Wednesday, October 29, 2003

Scribbled down on October 29th, 2003 by she
Posted in Where No Flan Has Gone Before

At work, they have opened an outdoor cafeteria on the rooftop and I now know why the elevator is always headed to the fourth floor. The view of the city from the roof is amazing – especially in the evening – and the chanting from the mosque next door is amazing. Bill would absolutely love sitting on the roof at 5pm each evening.

Faisal has mentioned that there are plans to build a starbucks style coffee shop on the rooftop as well, which will likely make the outdoor cafeteria more popular than the crowded air conditioned room on the lower floors.

While most of the building resembles any other office building in the world, the elevators are another story. They are often slow to open, and I’ve been stick in them a few times. Luckily, I’ve been rescued after a few minutes. Shortly after I arrived in India, a woman was stuck in an elevator at work for over an hour. Once she got out, she proceeded to get into a different elevator and found herself stuck once again. Needless to say, many people often take the stairs when going from one floor to another.

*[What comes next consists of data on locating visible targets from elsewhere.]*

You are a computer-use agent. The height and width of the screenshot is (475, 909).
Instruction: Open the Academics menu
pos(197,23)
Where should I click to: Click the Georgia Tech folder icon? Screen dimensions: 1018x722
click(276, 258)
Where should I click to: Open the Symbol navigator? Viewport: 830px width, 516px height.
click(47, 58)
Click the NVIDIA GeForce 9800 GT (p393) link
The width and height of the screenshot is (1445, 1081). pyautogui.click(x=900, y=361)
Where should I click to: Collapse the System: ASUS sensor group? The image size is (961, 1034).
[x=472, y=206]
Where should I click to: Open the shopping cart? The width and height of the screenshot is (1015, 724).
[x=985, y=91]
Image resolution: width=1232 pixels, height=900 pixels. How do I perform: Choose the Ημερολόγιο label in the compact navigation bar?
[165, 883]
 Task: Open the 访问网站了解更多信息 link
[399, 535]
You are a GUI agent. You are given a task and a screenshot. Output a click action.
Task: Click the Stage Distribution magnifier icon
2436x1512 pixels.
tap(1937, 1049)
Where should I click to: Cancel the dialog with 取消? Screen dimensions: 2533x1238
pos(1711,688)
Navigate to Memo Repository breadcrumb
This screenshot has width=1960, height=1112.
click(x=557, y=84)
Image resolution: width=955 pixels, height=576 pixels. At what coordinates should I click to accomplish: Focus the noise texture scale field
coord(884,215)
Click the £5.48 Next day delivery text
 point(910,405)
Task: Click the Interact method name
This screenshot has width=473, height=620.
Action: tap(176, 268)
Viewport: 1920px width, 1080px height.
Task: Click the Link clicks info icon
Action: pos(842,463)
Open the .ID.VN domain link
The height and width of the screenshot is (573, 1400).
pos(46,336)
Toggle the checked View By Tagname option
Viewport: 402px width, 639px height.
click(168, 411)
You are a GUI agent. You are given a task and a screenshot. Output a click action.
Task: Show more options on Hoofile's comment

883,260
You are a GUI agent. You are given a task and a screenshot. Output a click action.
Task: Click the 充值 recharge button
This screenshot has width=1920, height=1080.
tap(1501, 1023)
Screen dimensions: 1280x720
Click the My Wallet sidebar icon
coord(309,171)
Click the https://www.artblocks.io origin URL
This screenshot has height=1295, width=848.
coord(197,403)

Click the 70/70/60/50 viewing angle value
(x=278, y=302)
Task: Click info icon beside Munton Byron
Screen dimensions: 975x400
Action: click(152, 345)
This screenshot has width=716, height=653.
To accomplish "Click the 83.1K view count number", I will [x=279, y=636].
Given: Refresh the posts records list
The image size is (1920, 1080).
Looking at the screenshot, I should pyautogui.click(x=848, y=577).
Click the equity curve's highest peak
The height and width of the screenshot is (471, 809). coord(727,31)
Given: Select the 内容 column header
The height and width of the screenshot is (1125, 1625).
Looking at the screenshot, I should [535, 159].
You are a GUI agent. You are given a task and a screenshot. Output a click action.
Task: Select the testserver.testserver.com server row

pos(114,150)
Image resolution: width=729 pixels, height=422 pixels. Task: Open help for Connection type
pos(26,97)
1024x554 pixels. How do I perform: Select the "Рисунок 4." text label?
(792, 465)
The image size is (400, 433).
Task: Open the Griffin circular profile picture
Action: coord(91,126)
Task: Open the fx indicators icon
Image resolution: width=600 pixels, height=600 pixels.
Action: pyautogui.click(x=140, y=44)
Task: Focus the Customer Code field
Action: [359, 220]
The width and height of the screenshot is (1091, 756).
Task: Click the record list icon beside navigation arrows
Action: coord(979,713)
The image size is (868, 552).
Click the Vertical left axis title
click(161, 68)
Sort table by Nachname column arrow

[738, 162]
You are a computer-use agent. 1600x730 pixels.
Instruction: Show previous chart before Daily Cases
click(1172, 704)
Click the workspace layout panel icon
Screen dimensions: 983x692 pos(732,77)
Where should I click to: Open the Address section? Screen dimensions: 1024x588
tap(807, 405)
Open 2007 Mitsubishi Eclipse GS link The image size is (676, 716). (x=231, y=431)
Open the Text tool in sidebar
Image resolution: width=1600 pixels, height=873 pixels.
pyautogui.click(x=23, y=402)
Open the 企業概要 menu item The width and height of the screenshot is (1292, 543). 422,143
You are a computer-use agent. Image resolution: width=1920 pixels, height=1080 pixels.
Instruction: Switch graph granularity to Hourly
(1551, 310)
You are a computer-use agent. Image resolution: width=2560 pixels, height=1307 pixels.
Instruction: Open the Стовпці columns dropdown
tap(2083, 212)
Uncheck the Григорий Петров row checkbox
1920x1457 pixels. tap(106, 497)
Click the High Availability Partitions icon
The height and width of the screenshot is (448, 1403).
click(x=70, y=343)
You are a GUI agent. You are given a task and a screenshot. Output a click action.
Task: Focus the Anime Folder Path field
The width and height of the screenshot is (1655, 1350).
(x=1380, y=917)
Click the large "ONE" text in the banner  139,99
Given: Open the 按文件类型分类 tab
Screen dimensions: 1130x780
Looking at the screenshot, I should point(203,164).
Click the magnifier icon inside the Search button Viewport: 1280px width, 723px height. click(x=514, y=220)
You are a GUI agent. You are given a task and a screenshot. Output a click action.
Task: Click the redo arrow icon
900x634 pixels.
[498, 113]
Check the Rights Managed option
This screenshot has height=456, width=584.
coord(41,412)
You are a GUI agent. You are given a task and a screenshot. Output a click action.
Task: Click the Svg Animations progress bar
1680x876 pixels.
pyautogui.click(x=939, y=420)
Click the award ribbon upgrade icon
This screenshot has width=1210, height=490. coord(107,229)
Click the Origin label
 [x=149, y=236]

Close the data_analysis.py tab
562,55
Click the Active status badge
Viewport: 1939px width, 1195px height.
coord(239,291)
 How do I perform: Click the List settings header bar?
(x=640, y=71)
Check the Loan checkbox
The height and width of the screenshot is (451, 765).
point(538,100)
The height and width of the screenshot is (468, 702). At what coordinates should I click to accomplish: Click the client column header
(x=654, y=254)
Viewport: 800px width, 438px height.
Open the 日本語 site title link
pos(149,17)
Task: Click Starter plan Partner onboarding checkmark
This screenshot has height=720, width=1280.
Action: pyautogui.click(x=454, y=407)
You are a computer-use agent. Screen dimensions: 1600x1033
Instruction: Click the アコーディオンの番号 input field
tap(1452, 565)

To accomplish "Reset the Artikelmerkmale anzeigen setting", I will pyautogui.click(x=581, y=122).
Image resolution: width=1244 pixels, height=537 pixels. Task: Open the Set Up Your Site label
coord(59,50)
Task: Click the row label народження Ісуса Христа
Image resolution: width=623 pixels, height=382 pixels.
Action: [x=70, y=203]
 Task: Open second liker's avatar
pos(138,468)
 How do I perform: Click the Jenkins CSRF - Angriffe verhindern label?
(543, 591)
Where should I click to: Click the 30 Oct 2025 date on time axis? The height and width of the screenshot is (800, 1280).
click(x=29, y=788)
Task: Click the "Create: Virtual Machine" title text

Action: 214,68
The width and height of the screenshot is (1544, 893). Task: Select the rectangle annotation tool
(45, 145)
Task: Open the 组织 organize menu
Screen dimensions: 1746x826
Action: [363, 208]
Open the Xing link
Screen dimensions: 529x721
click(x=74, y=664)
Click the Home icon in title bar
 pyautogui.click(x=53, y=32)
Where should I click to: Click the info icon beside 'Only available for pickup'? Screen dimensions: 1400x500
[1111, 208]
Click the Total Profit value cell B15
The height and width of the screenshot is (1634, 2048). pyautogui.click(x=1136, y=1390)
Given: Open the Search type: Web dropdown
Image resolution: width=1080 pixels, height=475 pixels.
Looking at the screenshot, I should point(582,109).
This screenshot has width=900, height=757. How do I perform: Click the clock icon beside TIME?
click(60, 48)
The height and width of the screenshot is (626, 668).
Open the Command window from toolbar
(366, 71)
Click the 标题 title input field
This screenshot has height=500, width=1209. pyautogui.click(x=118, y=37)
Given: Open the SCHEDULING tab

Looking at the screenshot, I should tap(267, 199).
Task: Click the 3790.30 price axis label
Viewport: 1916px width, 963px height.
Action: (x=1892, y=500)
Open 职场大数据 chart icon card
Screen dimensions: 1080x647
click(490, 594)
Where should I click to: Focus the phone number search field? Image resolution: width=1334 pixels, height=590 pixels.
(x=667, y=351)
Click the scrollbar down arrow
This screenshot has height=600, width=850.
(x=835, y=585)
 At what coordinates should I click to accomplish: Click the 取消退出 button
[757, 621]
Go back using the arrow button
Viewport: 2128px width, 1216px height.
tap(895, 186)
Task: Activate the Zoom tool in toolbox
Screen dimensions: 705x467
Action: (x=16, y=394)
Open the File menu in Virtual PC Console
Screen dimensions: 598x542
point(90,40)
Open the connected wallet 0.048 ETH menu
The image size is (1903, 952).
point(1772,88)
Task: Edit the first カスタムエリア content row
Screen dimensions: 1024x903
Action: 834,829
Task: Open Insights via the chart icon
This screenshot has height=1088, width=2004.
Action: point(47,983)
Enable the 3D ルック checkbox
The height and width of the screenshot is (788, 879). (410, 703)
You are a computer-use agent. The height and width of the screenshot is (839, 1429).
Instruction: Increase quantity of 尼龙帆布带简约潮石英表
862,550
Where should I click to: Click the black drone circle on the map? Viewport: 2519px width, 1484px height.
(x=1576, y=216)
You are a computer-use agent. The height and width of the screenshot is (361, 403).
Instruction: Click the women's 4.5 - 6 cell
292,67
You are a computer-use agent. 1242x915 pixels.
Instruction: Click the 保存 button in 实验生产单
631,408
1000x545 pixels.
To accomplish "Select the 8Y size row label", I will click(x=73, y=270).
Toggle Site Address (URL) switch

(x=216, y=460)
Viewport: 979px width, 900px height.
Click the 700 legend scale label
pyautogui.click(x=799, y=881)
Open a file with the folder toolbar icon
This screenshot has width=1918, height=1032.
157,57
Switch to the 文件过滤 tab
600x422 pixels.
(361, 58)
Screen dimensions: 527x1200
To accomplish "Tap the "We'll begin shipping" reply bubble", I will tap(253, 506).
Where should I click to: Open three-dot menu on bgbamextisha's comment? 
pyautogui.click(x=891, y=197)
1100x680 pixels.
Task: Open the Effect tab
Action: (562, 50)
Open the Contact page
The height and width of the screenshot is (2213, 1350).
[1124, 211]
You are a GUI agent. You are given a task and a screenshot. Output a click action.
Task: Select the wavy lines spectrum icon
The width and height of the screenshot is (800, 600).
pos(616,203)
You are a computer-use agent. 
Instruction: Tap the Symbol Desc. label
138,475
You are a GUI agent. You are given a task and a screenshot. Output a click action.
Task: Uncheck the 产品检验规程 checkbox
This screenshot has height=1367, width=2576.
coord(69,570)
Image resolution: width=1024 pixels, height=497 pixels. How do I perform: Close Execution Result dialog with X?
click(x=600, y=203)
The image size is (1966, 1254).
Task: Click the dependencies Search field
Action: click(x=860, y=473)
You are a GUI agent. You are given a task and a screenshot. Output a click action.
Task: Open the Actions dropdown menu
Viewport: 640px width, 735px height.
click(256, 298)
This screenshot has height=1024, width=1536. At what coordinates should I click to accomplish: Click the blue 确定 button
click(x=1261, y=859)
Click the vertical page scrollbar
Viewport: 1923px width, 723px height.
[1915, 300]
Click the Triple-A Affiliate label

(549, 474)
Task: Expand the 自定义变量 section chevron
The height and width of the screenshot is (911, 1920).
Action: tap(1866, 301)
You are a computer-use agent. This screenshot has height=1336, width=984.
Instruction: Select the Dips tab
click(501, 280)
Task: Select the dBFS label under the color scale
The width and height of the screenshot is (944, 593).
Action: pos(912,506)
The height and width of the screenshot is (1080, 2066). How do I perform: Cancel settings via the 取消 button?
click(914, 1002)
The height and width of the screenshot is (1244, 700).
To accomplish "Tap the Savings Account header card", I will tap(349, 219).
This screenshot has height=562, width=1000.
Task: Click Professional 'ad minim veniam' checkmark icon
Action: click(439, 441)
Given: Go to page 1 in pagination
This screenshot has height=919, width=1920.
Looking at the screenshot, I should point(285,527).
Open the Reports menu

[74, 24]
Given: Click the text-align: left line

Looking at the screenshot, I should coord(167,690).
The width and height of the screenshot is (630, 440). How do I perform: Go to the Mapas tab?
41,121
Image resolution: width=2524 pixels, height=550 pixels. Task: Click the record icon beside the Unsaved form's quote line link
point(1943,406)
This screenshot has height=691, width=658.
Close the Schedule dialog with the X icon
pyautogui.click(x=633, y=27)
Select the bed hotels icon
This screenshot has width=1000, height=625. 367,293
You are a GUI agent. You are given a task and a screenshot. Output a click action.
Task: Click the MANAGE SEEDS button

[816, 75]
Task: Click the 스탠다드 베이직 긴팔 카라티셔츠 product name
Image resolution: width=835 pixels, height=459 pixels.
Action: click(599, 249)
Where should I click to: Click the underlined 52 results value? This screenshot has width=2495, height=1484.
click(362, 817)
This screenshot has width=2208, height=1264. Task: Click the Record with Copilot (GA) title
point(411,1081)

Despite the many downfalls of living in a developing country, India has incorporated many technological advances in its buildings that I’ve rarely seen implemented back home. Power supplies are often low and brownouts or power failures are frequent. In order to combat this, many buildings have installed motion sensors that operate the lighting systems. If there is no one in an area, the lights will turn off after a short period of time. Once someone walks into a room, light will once again illuminate the area.

The other major difference between this office and one of its North American counterparts is in its bathrooms. Each bathroom in the office has a cleaner who stays in the room for their entire shift. They continuously mop up spilled water and clean the area. It’s very strange to walk into a bathroom and it occupied by cleaning staff all of the time and takes some getting used to. The up side of this is that the bathrooms are never closed for cleaning as they are in the North American centres and you don’t have to run from one end of the building to another in order to visit the little girls’ room.